The industry commentary to date has focused on the requirements in the Code for letting agencies to publish their fees and to segregate client monies from their own.
However, one seemingly innocuous and uncontroversial requirement may result in steep costs, reputational damage and lost revenue for letting agencies across the UK.
Paragraph 4.3.4 of the Code states that:
“tenants must never be evicted for simply requesting repairs to a property”
The use of the word“must”in the Code indicates that this is a legal requirement*.

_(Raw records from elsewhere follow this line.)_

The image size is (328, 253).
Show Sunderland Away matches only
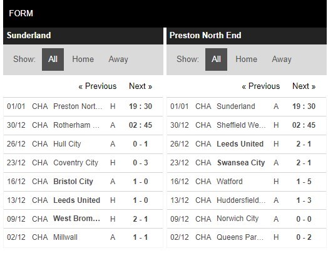coord(118,59)
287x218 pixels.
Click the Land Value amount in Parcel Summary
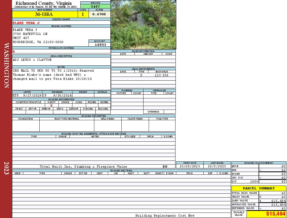[x=278, y=201]
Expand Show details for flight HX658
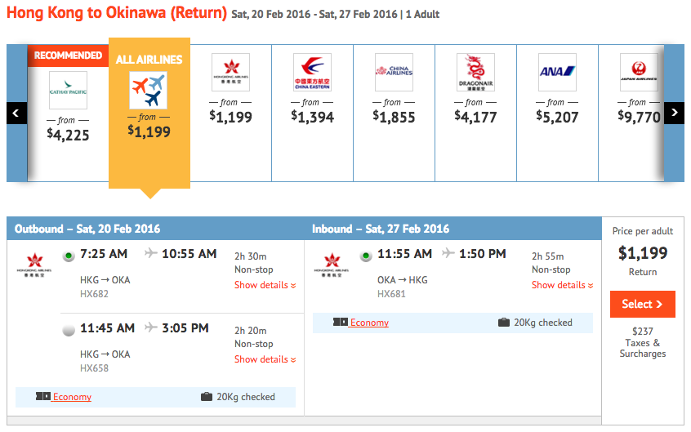691x432 pixels. [x=265, y=359]
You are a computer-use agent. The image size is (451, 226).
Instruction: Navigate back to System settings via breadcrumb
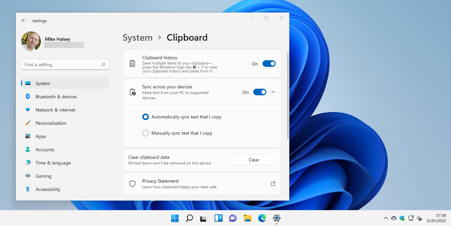coord(137,37)
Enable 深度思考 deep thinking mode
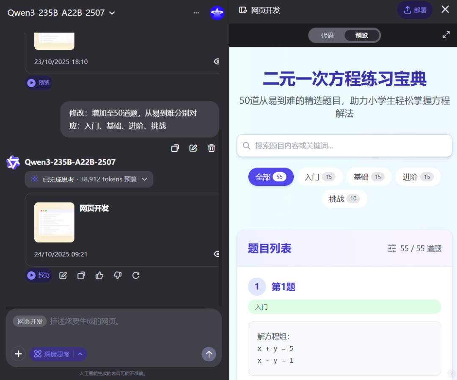The image size is (457, 380). [54, 354]
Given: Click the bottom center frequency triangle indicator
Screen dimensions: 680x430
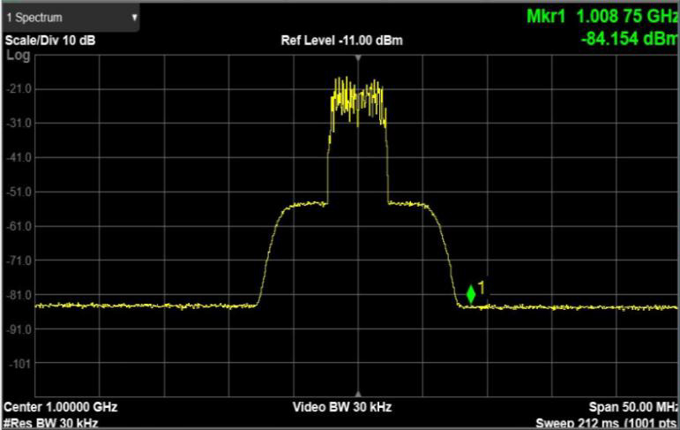Looking at the screenshot, I should pos(357,394).
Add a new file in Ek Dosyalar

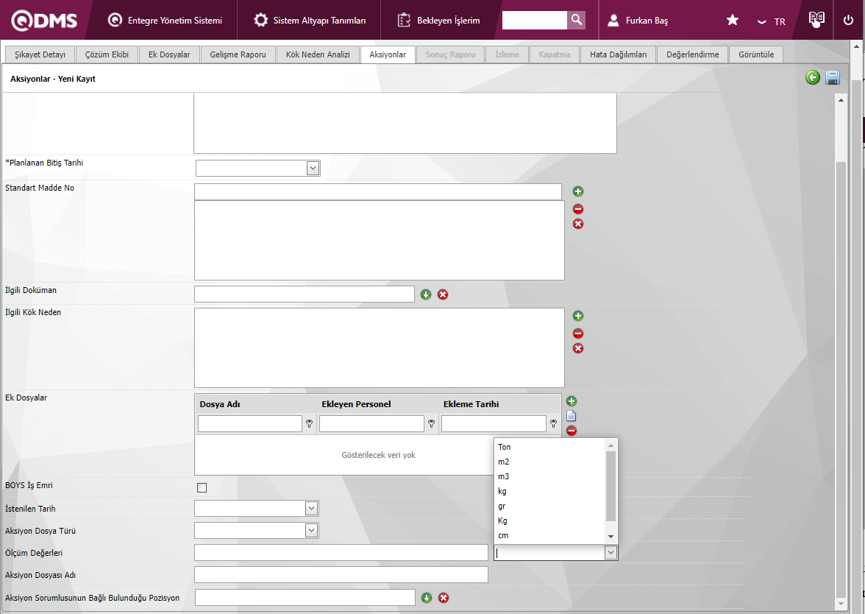click(x=572, y=401)
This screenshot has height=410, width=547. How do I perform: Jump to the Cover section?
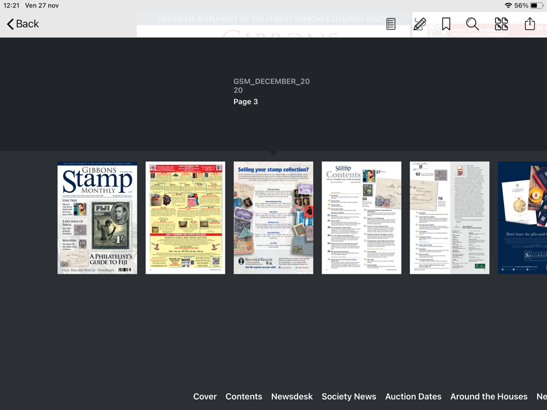click(205, 396)
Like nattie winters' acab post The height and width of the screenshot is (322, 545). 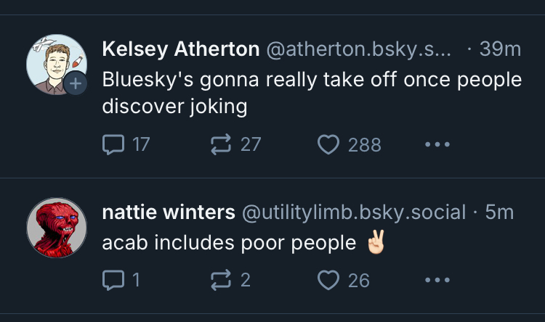(x=329, y=279)
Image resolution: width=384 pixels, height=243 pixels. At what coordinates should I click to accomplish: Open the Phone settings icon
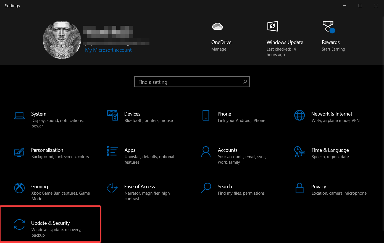[206, 115]
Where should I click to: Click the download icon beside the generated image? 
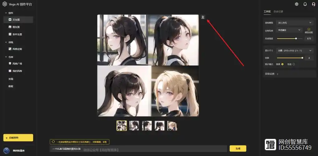(x=203, y=17)
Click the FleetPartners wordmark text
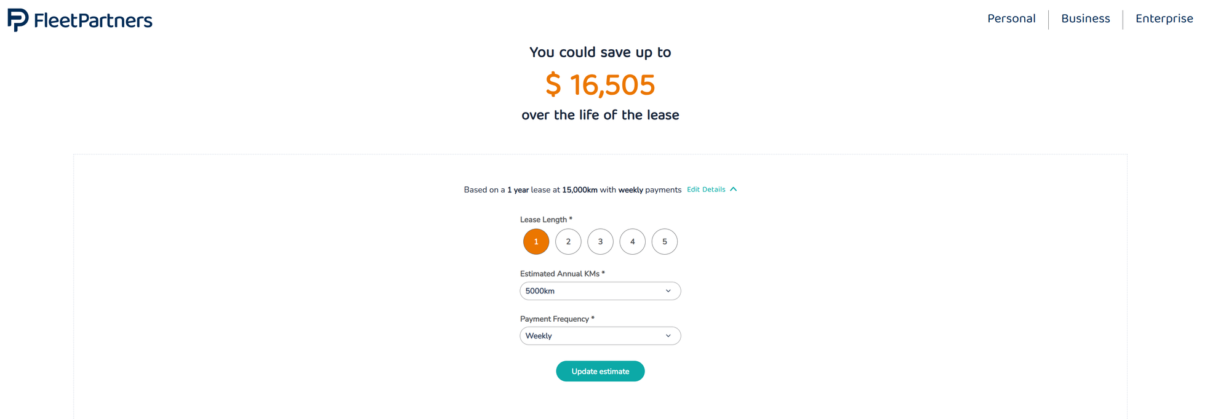 (93, 21)
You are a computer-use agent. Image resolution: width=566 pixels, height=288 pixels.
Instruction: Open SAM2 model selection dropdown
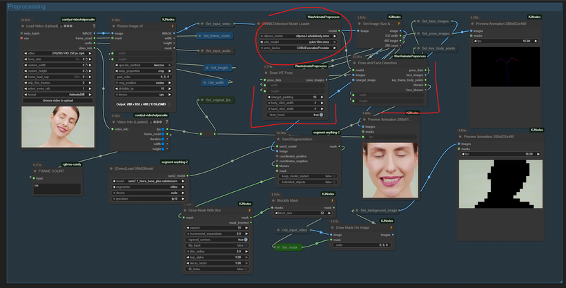(x=149, y=181)
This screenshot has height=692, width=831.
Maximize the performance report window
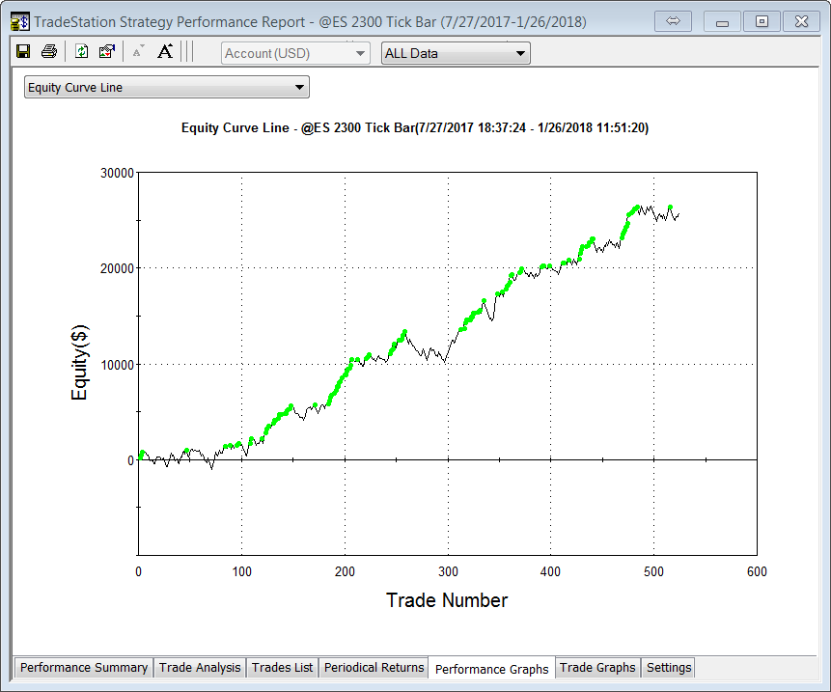click(762, 21)
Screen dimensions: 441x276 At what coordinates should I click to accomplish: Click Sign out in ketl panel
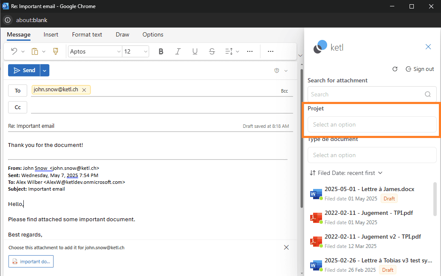(x=420, y=69)
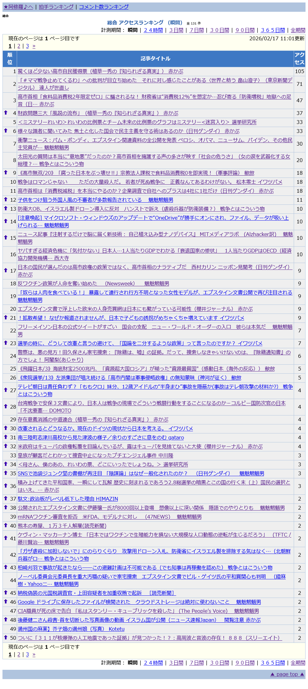Click the up arrow icon beside rank 50
308x689 pixels.
[6, 637]
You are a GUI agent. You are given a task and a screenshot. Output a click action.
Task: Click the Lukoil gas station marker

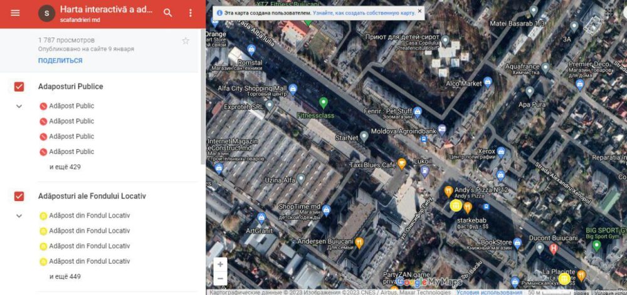click(x=424, y=169)
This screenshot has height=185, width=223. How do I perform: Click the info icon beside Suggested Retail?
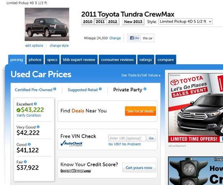100,89
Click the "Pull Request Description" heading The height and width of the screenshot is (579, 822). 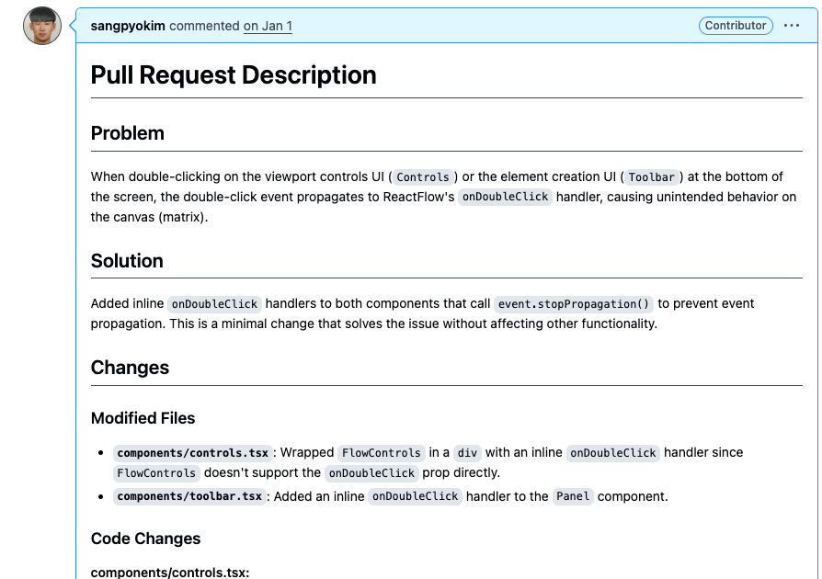(234, 75)
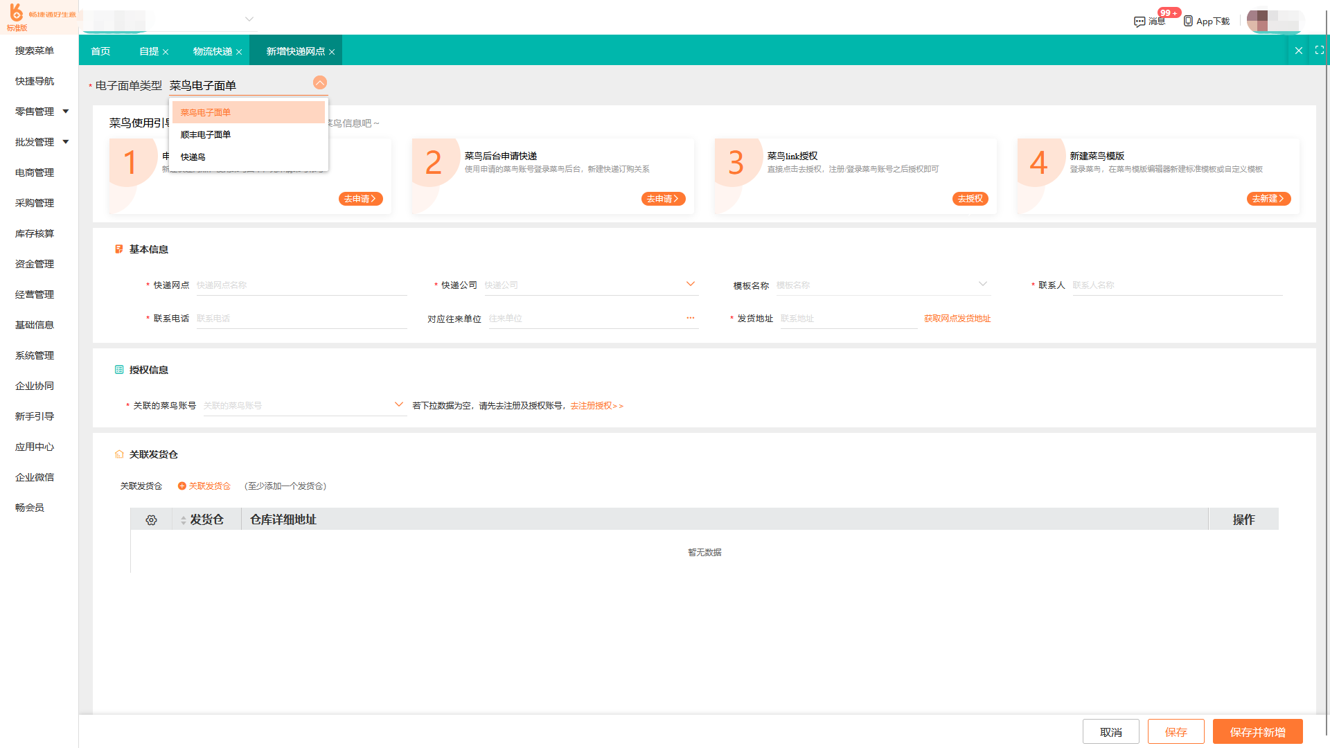Click 去授权 link in step 3
1330x748 pixels.
pos(971,198)
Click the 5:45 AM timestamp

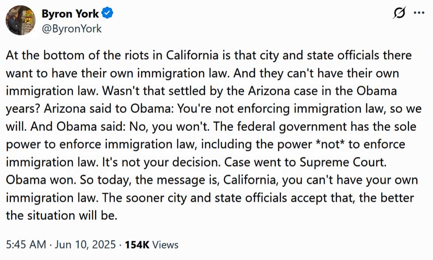click(26, 245)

Surely this is uncontroversial.
As Eric Walker, Managing Director of Northwood highlights
“This is not a surprise and is not a new requirement. Aside from the legal and moral considerations I cannot seriously believe that any sensible lettings business would evict a tenant who was paying rent and complying with their tenancy agreement simply for requesting a repair the cost of which is also tax deductible.”
The Government considers that revenge evictions are carried out by “a small minority of rogue landlords”** so if you aren’t acting for them why should you care?
Why This Matters To Every Letting Agency
Rogue behaviour isn’t the sole preserve of landlords.
When reading the story think about your property management department. How far through do you get before alarm bells start ringing?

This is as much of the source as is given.